GENEL - 20 Ekim 2018 Cumartesi 08:57

Akarca: "Dünyaya insan sevgisini öğrettik"

A
A
A
Akarca: "Dünyaya insan sevgisini öğrettik"

Cumhurbaşkanlığı Başdanışmanı Mehmet Akarca, "Medya ve Mülteciler Basın Buluşmaları" toplantısında yaptığı konuşmada, Türkiye’deki mülteci sayısının 4 milyona yaklaştığını belirterek, "Dünyaya insan sevgisini öğrettik" dedi.

Cumhurbaşkanlığı Başdanışmanı Mehmet Akarca, "Medya ve Mülteciler Basın Buluşmaları" toplantısında yaptığı konuşmada, Türkiye’deki mülteci sayısının 4 milyona yaklaştığını belirterek, "Dünyaya insan sevgisini öğrettik" dedi.


Türkiye ile Avrupa Birliği arasında imzalanan anlaşmalar çerçevesinde, Türkiye tarafından uygun görülen ve Avrupa Birliği’nce finanse edilen “Türkiye’deki Irak ve Suriye Krizinden Etkilenen Sığınmacılar için Geliştirilmiş Destek” projesi kapsamında gerçekleştirilen “Medya ve Mülteciler Basın Buluşmaları” toplantılarının üçüncü hafta programı Ankara’da başladı.


Aralık ayına kadar 8 hafta sürecek ve toplamda 600 civarında gazetecinin buluşacağı toplantıların üçüncü hafta programının açılış toplantısına, Cumhurbaşkanlığı Başdanışmanı Mehmet Akarca, SGDD Genel Koordinatörü İbrahim Vurgun Kavlak, MUDEM Genel Koordinatörü Safa Karataş, AB Türkiye Delegasyonu Uluslararası İşbirliği Sorumlusu Pierre-Yves Bellot, Türkiye’nin çeşitli bölgelerinden gelen yüzü aşkın yerel medya temsilcisi ve Suriyeli gazeteciler katıldı.



"Dünya ülkelerinin hiçbirisinin insan sevgisini bilmediği ortaya çıktı"


Toplantının açılışında bir konuşma yapan Cumhurbaşkanlığı Başdanışmanı Mehmet Akarca, 46 yıl önce gazeteciliğe başladığı belirterek, "Size baktığım zaman ailemden birini görmüş gibi oluyorum.
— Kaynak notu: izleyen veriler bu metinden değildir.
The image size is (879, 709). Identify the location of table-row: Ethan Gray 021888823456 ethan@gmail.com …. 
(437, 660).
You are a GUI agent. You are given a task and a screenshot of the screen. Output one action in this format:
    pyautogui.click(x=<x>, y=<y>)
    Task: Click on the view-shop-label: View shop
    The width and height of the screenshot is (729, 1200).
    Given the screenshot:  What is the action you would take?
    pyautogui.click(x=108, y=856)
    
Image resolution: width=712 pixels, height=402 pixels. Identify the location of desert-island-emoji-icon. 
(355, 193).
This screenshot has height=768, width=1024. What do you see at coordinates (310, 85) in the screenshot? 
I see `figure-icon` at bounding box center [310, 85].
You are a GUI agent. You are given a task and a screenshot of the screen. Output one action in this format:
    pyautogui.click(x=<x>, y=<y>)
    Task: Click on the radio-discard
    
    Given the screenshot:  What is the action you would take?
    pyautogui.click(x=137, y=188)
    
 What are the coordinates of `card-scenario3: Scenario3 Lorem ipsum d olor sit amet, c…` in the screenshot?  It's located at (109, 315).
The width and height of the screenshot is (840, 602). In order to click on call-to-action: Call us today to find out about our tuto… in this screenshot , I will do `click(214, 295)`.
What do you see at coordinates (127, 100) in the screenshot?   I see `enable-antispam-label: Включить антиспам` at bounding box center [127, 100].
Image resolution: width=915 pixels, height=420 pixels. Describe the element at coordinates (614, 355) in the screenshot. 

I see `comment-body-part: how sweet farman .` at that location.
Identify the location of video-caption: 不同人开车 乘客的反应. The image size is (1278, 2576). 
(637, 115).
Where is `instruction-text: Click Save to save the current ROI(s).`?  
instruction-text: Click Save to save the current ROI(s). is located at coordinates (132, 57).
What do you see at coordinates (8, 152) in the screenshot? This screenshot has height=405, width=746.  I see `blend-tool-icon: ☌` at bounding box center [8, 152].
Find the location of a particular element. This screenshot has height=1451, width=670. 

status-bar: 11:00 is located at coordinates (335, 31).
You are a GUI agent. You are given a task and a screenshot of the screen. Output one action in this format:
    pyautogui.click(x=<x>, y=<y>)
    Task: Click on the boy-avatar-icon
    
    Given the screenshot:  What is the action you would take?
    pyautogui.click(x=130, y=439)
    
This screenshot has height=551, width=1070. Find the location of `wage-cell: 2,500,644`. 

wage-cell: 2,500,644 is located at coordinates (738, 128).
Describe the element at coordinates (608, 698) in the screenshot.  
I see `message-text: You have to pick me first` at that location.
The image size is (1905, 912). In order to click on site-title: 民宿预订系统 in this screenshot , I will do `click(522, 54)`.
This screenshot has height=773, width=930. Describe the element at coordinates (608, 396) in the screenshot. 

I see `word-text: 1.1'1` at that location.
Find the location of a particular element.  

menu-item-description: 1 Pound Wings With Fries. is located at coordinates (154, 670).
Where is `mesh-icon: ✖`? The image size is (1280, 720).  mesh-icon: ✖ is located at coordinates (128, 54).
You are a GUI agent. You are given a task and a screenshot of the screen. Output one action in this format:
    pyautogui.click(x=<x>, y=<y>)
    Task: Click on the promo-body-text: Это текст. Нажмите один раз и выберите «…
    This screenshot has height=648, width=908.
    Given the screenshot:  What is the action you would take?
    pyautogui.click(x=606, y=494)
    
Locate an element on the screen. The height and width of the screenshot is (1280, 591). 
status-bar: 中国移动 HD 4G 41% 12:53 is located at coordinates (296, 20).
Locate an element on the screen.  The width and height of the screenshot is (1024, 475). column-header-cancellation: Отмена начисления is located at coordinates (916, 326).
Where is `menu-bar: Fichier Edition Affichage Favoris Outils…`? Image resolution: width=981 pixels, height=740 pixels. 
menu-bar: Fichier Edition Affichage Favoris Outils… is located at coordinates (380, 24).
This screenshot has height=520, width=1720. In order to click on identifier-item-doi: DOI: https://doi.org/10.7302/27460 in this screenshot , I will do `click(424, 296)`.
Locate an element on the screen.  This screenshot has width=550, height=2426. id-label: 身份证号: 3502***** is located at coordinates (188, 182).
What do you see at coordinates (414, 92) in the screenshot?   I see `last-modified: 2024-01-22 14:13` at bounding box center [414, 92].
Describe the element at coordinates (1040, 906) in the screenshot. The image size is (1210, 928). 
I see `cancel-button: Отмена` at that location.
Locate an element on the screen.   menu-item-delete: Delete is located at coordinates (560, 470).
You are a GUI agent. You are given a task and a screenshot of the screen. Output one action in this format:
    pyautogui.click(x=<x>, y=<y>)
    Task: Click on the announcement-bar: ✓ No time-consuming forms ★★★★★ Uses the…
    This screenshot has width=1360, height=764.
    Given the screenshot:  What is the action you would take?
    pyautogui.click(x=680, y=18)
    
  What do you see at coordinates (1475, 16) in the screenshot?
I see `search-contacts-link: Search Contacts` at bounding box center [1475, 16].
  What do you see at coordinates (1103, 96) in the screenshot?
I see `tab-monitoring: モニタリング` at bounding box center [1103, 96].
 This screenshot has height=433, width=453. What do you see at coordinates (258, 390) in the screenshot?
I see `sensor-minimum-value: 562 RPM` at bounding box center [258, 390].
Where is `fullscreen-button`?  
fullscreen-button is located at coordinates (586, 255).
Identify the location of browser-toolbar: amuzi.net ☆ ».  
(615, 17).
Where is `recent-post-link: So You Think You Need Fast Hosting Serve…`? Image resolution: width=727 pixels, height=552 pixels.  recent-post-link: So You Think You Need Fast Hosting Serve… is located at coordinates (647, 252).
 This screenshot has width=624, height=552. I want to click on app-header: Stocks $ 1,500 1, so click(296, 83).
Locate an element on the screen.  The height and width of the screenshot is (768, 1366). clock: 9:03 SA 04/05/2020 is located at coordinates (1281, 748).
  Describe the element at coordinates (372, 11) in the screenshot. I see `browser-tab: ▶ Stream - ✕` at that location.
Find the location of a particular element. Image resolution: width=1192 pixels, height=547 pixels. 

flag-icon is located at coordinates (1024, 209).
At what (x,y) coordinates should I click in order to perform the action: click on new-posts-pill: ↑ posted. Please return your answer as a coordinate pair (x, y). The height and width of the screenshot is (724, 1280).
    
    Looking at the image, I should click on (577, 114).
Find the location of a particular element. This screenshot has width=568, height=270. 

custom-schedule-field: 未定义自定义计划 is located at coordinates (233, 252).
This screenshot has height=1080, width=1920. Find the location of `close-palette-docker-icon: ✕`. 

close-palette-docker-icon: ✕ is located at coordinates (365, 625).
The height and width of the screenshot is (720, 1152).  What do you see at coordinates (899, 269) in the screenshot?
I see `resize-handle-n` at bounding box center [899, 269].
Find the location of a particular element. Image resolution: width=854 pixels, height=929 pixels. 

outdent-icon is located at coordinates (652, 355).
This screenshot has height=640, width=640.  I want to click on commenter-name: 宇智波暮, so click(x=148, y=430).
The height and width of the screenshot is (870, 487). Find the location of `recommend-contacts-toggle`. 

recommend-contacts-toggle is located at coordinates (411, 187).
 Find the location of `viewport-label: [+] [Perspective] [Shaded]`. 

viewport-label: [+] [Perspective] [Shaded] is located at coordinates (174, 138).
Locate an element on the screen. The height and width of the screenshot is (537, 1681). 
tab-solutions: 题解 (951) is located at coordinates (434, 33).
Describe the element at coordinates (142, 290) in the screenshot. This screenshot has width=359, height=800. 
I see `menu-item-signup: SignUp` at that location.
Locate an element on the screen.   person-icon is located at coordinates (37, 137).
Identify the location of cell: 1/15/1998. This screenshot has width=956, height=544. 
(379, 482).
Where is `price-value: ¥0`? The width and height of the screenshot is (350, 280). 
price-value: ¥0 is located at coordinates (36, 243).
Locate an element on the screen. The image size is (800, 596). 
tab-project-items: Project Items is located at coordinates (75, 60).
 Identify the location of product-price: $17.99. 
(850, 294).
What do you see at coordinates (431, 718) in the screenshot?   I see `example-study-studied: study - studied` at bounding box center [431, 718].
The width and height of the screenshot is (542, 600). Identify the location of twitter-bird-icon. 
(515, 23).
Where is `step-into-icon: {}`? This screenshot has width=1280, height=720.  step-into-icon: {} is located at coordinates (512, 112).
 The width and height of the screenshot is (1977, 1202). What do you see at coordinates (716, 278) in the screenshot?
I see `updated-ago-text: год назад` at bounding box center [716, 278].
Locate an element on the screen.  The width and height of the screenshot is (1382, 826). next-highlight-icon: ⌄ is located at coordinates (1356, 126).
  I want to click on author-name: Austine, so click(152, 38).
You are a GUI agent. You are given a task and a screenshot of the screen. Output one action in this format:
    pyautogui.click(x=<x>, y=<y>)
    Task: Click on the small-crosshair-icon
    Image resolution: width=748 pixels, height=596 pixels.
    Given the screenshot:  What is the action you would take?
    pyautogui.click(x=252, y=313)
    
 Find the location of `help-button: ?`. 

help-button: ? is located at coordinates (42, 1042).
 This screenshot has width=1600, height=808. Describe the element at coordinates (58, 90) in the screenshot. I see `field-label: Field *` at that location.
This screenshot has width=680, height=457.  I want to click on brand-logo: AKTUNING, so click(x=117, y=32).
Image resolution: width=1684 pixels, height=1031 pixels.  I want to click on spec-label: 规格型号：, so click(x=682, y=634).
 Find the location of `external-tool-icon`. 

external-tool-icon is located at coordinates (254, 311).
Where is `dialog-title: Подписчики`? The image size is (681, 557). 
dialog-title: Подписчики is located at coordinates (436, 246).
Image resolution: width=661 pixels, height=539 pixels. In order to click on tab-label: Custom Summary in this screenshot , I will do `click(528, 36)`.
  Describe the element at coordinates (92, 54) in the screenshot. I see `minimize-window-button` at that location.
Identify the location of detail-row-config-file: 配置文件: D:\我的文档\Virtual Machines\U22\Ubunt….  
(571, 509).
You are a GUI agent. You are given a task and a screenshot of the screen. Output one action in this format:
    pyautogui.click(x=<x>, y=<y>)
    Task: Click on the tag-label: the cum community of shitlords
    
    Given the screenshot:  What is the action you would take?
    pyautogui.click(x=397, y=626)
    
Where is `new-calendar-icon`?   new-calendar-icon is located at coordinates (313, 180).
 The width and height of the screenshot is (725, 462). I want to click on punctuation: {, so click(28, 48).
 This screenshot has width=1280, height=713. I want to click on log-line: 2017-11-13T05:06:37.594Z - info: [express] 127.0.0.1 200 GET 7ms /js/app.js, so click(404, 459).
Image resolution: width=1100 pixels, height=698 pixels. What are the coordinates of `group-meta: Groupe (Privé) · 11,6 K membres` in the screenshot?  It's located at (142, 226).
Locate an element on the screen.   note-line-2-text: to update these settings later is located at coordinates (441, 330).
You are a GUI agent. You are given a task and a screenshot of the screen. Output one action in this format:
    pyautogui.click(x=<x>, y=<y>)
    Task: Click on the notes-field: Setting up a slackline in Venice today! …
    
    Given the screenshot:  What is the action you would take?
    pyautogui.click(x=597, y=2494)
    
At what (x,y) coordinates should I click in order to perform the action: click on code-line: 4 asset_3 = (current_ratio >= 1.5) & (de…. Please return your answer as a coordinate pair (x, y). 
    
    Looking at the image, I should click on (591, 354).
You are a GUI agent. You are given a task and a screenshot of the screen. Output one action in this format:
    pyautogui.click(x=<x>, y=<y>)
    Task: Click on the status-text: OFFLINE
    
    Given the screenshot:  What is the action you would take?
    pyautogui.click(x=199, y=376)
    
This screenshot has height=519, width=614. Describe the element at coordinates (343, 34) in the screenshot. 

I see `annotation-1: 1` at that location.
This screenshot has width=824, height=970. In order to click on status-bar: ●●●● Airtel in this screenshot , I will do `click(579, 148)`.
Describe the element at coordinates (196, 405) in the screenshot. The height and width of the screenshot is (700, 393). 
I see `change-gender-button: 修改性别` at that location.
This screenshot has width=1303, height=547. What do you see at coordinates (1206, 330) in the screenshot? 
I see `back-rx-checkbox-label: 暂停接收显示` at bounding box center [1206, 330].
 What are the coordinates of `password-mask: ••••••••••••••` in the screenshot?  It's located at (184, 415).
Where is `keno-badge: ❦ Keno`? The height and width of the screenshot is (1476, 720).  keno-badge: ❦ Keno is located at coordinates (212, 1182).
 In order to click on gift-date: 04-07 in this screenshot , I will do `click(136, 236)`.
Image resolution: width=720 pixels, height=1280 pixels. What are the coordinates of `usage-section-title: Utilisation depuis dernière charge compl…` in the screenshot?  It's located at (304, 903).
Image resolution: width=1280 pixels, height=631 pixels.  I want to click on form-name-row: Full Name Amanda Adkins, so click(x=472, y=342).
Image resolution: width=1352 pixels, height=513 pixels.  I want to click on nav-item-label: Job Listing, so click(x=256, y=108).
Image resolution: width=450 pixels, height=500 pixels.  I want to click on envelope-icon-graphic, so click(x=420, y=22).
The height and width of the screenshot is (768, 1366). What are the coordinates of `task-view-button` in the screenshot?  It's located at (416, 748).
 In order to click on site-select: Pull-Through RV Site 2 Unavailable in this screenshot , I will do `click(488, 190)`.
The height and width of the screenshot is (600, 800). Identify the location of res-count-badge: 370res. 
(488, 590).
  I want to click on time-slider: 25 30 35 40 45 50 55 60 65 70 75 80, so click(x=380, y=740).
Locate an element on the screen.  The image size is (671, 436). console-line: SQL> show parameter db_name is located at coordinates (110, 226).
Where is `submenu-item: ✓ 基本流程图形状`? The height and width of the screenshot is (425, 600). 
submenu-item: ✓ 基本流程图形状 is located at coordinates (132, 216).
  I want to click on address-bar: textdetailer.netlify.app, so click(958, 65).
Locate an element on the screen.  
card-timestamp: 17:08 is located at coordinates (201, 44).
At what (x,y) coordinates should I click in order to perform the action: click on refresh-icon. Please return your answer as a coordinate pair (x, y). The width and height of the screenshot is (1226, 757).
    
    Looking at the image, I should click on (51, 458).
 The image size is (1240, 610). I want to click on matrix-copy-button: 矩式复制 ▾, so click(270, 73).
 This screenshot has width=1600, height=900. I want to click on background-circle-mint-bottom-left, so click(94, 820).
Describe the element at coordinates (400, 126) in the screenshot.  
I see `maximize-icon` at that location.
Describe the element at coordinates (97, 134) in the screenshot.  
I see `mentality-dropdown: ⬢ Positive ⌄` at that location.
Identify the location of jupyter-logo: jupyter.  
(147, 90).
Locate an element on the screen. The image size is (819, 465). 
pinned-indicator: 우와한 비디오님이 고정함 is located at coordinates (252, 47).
Geçmişten bu yana Türkiye’nin karşı karşıya bulunduğu çok çeşitli olaylar oldu. Bugün 4 milyona yakın mülteciye ev sahipliği yapıyoruz. Avrupa’nın, Amerika’nın, 4 milyona yakın mülteciyi barındırma meselesinin büyüklüğünü anlayabilmesi fevkalade zor. Büyük bir Avrupa kentine bu mülteciler gitmiş olsalardı, orasının ekonomisi tepetaklak olurdu. İnsanlara bunu anlatmakta fevkalade zorluk çekerlerdi. En azından hayatları pahalılaşırdı ve feveran ederlerdi. Bizim feveran etmememizin sebebi, misafirperverlik duygusu, acıma duygusu ve altını çizmek istiyorum; insan sevgisi. Biz, dünyaya insan sevgisinin ne olduğunu öğrettik. Bal, bal demekle insanın ağzı tatlanmaz. Bal yemen gerekir ki, ağzın tatlansın. ’İnsanları çok seviyoruz, insan haklarına çok düşkünüz, demokrasinin faziletlerinden bir tanesi budur’ diyen dünya ülkelerinin hiçbirisinin insanları bizim kadar sevmediği ve sevginin ne olduğunu bilmedikleri ortaya çıktı" diye konuştu.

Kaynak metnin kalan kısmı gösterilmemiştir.